Optimal design of matrix acidizing treatments in long horizontal wells represents a technical challenge for stimulation engineers. Acid coverage and distribution are particularly challenging because differences in formation permeability can be a predominant feature in horizontal wells. If acid is not effectively diverted in formations with high permeability anisotropy, some treated zones may become acid sinks while other zones are left with inadequate acid stimulation. Acid coverage and distribution depend on chemical and physical processes at different length scales. In the microscopic or pore scale in carbonate formations, acid creates flow paths of high permeability or wormholes which can affect the further penetration of the acid treatment downhole. In the macroscopic scale, fluid hydraulics in both wellbore and reservoir affect acid distribution as well.
In this paper, we present an integrated model in both the microscopic and macroscopic scale to simulate multistage acidizing treatments in limited-entry and open-hole long horizontal wells. We propose a modified semi-analytical model to describe the wormholing phenomena and chemical diversion by using core flow test data. The reservoir heterogeneity in both vertical and horizontal directions is taken into consideration in this model. In addition, we establish a dynamic wellbore hydraulics model to characterize the fluid mechanics inside the wellbore with considerations for acid distribution, pressure drop due to friction loss, fluid rheology and fluid flow behavior.

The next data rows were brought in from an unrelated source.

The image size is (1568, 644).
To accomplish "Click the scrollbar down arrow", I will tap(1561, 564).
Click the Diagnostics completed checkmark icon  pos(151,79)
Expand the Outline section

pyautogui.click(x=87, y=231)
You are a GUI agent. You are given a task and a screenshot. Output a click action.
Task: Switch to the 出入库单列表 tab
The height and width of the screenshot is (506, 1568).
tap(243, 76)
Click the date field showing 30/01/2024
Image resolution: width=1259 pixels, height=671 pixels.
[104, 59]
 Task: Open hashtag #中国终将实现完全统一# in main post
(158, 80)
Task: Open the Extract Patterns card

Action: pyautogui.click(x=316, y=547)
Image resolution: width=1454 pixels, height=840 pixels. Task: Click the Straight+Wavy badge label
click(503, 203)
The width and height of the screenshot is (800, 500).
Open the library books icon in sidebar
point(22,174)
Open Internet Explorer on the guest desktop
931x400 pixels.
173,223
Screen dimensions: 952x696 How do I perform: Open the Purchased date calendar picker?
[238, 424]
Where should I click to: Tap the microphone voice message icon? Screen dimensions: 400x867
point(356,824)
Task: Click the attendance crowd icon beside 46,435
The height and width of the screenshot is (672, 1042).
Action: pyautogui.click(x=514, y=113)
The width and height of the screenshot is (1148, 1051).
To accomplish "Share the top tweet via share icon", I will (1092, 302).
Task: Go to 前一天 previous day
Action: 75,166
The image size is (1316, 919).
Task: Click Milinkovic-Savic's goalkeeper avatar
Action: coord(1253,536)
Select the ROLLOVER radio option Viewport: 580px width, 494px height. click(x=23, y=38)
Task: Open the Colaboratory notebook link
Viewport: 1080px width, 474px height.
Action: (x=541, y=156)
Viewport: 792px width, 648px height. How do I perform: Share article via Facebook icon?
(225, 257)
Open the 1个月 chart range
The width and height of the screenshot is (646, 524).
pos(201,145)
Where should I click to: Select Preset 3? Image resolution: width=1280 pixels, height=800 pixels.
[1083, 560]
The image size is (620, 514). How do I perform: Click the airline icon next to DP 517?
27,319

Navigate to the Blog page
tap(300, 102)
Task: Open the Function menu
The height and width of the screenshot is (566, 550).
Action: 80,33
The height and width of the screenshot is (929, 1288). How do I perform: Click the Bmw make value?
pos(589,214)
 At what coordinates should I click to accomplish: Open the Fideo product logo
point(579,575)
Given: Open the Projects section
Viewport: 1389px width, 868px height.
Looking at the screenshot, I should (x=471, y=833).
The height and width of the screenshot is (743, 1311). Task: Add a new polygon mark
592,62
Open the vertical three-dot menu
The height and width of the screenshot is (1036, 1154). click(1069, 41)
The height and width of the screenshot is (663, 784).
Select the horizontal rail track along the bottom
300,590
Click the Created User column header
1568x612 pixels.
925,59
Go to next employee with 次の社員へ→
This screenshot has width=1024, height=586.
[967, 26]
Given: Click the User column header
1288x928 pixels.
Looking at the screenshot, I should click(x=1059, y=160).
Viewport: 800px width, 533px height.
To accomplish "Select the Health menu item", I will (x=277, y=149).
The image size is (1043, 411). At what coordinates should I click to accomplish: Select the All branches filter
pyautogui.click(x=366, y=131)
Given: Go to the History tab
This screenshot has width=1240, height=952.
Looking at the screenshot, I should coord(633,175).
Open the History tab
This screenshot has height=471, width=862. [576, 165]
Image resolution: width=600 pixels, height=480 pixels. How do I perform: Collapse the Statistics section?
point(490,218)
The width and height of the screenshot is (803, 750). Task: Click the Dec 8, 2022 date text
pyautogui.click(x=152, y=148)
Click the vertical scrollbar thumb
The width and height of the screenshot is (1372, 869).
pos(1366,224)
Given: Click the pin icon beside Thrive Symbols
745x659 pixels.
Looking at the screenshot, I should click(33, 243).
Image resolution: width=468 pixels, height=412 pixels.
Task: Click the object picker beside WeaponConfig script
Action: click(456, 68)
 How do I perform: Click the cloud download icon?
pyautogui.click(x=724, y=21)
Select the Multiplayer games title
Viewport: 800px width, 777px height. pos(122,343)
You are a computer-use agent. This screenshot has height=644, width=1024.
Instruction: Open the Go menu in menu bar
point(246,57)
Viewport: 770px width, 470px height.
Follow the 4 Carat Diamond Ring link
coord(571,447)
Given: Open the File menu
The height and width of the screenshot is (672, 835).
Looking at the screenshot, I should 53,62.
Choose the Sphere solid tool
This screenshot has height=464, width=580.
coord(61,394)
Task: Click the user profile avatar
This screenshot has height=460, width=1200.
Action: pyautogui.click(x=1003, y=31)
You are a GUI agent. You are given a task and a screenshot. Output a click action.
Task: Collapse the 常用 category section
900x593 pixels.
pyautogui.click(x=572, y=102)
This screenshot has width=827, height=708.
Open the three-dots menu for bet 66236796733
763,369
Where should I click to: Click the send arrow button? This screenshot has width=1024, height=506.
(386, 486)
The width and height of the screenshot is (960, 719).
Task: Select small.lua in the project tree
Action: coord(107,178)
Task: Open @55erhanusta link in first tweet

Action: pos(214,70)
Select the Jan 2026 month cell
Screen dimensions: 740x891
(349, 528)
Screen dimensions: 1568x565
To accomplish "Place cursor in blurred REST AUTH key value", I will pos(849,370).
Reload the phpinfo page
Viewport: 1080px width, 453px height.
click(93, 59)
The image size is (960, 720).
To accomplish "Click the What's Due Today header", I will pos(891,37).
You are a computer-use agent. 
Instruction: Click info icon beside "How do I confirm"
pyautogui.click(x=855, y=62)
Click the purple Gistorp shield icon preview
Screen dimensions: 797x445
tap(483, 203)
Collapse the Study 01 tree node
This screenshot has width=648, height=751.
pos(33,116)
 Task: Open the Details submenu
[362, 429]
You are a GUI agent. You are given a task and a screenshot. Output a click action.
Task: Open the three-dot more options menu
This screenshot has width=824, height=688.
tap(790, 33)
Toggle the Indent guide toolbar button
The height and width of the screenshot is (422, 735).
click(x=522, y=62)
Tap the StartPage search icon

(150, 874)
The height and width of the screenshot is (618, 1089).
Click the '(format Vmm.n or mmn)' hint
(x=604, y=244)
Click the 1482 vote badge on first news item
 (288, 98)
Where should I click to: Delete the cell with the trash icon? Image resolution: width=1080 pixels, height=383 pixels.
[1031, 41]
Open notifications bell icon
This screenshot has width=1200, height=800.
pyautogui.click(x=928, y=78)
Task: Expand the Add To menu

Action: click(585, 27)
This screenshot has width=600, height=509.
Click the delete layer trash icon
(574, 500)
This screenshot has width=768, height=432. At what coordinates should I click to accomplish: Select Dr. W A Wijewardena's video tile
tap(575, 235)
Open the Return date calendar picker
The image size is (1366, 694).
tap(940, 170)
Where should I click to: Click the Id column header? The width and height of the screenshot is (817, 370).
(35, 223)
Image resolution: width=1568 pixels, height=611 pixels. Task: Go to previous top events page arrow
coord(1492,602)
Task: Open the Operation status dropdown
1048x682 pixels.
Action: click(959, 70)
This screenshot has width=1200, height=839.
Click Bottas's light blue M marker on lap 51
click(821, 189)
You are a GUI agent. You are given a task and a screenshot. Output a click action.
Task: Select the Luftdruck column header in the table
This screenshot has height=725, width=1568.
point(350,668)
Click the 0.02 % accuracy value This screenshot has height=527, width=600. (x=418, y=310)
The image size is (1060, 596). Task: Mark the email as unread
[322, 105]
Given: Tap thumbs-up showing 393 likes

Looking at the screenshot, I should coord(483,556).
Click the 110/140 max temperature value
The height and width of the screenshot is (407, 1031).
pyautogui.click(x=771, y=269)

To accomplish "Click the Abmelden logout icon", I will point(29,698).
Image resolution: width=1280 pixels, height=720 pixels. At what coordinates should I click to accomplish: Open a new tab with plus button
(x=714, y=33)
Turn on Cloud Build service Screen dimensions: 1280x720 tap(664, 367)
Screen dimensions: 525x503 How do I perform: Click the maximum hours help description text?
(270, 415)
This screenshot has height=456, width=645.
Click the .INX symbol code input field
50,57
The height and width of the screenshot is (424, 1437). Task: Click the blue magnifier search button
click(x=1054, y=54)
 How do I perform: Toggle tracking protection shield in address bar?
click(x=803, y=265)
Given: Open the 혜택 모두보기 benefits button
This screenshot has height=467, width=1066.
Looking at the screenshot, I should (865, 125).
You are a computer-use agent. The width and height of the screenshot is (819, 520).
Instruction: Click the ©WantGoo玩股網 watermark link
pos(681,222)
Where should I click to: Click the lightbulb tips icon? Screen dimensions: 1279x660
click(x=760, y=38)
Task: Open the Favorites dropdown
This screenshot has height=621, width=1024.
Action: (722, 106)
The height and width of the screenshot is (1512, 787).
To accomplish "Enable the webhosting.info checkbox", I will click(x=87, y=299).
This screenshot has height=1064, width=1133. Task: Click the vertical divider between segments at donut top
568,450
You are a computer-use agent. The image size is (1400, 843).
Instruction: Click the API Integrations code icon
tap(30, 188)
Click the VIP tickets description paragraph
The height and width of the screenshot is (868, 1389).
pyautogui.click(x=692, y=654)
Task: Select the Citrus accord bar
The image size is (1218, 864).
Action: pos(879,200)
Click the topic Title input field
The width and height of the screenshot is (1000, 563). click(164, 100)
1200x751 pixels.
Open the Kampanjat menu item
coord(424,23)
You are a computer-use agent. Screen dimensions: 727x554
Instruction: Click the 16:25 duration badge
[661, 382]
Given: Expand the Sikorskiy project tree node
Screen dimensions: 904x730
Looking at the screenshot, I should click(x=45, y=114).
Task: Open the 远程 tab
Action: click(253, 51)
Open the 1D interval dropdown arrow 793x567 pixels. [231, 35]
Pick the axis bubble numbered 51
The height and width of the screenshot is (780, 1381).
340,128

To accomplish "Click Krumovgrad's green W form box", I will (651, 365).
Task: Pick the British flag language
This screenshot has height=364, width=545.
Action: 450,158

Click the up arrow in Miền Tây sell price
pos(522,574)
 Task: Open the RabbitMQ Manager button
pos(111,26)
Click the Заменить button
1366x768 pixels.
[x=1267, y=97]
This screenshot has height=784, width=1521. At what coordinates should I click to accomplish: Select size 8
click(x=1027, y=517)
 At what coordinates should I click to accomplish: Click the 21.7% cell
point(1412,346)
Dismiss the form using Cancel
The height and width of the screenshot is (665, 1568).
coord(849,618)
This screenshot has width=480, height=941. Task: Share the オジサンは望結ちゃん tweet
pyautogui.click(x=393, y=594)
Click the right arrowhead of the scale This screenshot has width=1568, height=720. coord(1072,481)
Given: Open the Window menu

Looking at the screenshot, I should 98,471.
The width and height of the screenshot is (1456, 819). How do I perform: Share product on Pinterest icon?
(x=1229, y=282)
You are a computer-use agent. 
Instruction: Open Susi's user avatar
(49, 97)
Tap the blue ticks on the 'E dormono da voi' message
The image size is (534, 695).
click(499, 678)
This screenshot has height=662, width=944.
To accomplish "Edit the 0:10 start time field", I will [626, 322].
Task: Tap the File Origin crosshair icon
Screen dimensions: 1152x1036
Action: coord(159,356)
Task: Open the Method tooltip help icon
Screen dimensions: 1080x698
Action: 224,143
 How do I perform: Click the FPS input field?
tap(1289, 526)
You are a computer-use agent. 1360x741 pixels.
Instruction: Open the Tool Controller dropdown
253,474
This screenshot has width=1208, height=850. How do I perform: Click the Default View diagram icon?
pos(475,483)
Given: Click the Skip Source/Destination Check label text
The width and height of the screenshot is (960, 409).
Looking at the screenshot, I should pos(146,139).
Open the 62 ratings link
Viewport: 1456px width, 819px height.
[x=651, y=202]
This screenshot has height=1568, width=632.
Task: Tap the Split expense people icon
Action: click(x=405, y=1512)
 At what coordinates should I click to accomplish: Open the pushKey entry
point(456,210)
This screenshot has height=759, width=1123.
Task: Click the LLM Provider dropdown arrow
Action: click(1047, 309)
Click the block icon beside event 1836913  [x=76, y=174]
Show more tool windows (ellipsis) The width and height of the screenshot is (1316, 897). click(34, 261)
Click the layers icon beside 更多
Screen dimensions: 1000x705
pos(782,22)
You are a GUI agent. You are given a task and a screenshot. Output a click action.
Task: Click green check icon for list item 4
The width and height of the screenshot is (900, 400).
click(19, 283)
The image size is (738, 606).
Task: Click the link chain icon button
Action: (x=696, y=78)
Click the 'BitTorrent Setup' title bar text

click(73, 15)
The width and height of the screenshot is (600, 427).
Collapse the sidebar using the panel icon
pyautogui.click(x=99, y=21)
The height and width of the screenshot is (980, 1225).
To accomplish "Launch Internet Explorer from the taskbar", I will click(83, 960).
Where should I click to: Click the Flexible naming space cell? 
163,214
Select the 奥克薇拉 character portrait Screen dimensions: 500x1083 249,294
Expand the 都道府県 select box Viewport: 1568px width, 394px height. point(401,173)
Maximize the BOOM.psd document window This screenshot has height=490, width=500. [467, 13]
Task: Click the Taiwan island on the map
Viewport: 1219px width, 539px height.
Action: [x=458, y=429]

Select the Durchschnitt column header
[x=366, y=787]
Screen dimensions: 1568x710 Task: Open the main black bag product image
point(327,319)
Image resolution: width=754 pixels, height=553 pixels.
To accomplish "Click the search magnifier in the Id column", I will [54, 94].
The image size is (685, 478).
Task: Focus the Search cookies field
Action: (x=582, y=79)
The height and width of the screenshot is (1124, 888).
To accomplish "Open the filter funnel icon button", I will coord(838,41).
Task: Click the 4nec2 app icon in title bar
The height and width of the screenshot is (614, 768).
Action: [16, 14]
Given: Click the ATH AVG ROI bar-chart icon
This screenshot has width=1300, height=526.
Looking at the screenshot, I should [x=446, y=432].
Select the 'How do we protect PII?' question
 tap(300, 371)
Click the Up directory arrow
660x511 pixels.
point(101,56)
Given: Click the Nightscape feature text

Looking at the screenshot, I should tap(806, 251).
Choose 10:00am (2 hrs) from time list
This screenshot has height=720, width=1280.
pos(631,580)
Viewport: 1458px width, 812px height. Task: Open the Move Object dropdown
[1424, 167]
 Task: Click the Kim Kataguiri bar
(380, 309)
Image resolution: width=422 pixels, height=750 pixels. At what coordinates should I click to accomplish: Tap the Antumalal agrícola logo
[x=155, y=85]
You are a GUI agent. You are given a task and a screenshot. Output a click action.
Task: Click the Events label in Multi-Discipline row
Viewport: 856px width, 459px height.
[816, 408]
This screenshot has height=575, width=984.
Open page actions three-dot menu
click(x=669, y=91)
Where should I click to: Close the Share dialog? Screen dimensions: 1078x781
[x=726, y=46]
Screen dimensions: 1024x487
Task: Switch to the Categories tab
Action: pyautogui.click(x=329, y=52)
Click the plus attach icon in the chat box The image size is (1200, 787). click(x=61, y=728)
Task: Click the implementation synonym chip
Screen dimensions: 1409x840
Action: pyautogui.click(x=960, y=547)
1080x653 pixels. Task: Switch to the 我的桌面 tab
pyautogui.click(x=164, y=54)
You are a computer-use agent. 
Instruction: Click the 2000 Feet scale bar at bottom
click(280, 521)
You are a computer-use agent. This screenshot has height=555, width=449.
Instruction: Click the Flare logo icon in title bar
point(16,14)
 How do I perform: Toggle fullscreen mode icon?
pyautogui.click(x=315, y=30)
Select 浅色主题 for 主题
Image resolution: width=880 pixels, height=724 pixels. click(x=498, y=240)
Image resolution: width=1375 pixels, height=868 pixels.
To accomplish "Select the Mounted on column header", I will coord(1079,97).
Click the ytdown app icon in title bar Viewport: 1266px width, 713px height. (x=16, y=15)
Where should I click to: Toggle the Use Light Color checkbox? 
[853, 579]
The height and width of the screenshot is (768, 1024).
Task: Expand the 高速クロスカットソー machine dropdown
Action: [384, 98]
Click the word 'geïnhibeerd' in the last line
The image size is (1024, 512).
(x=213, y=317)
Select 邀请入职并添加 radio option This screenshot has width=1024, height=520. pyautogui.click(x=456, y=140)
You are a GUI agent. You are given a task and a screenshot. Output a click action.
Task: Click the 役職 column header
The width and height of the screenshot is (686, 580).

The integration of the elements mentioned above makes of this model a powerful tool to optimize critical parameters for matrix treatment design and distribution such as treatment interval length, diverter and acid volume, number of stages, and optimal rates. We present a case study to investigate the effects of chemical diversion, acid injection rate and volume on the performance of the treatment. The results of acid distribution, wormhole length and skin factor for each treatment interval as functions of time are analyzed. The evolution profiles of wellbore hydraulics during the acidizing treatment are also discussed.